* YOUR GOAL
Within the data below, find the string "Choose" and return each line where it occurs.

* PROVIDED RECORDS
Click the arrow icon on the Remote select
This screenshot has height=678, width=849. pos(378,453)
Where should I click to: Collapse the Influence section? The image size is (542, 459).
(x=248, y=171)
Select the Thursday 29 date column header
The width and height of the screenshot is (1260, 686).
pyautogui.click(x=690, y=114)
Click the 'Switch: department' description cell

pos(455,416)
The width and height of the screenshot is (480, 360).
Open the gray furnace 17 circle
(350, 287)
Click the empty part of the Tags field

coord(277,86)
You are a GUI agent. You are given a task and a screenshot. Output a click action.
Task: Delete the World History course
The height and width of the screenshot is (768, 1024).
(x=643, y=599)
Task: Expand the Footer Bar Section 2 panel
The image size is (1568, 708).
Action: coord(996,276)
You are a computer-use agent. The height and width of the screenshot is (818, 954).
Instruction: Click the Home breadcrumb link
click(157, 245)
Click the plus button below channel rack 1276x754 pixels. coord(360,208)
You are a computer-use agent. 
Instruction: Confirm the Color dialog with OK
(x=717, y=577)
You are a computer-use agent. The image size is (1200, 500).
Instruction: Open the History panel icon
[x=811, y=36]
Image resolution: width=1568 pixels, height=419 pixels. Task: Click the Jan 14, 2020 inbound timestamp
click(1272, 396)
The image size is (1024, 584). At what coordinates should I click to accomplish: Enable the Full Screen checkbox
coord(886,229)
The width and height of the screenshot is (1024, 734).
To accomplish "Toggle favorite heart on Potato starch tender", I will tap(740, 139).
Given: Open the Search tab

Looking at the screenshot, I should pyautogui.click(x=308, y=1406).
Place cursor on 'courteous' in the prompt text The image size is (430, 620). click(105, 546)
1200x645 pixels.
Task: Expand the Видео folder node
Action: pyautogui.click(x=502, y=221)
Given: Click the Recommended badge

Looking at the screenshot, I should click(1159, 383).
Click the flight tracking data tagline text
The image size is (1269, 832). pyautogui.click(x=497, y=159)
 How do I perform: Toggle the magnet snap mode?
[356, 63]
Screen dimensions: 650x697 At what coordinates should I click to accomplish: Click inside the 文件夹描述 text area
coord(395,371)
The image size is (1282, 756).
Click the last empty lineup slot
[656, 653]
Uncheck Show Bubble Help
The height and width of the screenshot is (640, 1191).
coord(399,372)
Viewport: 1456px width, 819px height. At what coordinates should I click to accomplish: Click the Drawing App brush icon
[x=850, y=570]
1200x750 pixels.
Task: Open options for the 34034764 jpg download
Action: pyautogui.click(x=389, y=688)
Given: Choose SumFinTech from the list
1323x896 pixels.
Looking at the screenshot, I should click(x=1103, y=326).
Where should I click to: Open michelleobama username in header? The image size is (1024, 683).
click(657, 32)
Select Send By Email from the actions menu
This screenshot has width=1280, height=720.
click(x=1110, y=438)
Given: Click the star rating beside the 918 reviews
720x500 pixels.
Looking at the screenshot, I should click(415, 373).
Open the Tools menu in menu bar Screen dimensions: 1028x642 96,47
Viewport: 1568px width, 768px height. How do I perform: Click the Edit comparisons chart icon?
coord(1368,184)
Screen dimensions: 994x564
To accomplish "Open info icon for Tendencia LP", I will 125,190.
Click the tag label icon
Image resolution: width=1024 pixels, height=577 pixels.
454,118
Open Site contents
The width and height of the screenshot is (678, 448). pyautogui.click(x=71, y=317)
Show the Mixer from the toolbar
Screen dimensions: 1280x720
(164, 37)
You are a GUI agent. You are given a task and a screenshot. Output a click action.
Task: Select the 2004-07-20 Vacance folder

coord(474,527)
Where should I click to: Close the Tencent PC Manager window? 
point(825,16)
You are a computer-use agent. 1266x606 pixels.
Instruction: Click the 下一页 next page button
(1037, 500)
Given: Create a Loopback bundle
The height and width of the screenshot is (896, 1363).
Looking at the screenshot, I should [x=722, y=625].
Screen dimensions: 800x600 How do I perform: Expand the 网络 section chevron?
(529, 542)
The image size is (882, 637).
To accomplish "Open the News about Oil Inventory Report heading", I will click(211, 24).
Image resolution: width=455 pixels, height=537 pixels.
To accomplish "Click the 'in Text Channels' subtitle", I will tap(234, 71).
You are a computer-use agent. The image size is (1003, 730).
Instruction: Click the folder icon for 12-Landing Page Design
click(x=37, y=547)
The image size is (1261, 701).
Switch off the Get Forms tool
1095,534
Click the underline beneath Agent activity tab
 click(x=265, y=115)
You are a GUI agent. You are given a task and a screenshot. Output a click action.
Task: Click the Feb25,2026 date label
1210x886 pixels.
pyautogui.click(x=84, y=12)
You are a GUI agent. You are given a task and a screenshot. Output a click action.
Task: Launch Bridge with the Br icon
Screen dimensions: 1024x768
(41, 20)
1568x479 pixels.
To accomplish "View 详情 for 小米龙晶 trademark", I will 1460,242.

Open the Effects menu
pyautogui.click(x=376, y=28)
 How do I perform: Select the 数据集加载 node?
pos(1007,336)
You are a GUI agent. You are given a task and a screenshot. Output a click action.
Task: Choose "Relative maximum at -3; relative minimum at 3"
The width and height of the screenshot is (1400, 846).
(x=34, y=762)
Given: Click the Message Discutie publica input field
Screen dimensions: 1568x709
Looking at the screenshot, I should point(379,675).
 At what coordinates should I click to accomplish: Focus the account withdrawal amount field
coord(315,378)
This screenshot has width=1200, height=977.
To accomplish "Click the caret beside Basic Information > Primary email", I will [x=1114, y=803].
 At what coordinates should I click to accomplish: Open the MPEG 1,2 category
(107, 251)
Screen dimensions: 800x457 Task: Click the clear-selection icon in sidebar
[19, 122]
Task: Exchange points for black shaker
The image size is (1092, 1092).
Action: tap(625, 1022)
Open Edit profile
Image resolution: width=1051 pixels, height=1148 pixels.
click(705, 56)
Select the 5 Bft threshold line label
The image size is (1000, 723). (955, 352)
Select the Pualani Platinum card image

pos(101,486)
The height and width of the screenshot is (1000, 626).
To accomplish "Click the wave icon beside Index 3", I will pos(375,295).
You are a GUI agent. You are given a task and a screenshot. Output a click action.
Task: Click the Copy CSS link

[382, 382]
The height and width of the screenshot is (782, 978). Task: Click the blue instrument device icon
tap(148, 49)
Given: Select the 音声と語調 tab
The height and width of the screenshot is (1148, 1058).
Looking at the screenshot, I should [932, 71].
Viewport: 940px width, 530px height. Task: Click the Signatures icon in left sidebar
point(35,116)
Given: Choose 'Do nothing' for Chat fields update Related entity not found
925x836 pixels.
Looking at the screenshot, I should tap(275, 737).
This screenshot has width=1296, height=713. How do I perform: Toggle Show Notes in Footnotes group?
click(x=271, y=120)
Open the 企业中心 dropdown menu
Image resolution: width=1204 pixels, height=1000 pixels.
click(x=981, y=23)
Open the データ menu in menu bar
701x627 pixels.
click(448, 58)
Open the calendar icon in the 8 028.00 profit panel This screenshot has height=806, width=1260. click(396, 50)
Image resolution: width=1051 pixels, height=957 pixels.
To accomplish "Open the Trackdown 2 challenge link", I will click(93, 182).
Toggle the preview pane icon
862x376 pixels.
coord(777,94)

* REPLY
Given: Choose SumFinTech from the list
Task: Choose "Relative maximum at -3; relative minimum at 3"
Given: Choose 'Do nothing' for Chat fields update Related entity not found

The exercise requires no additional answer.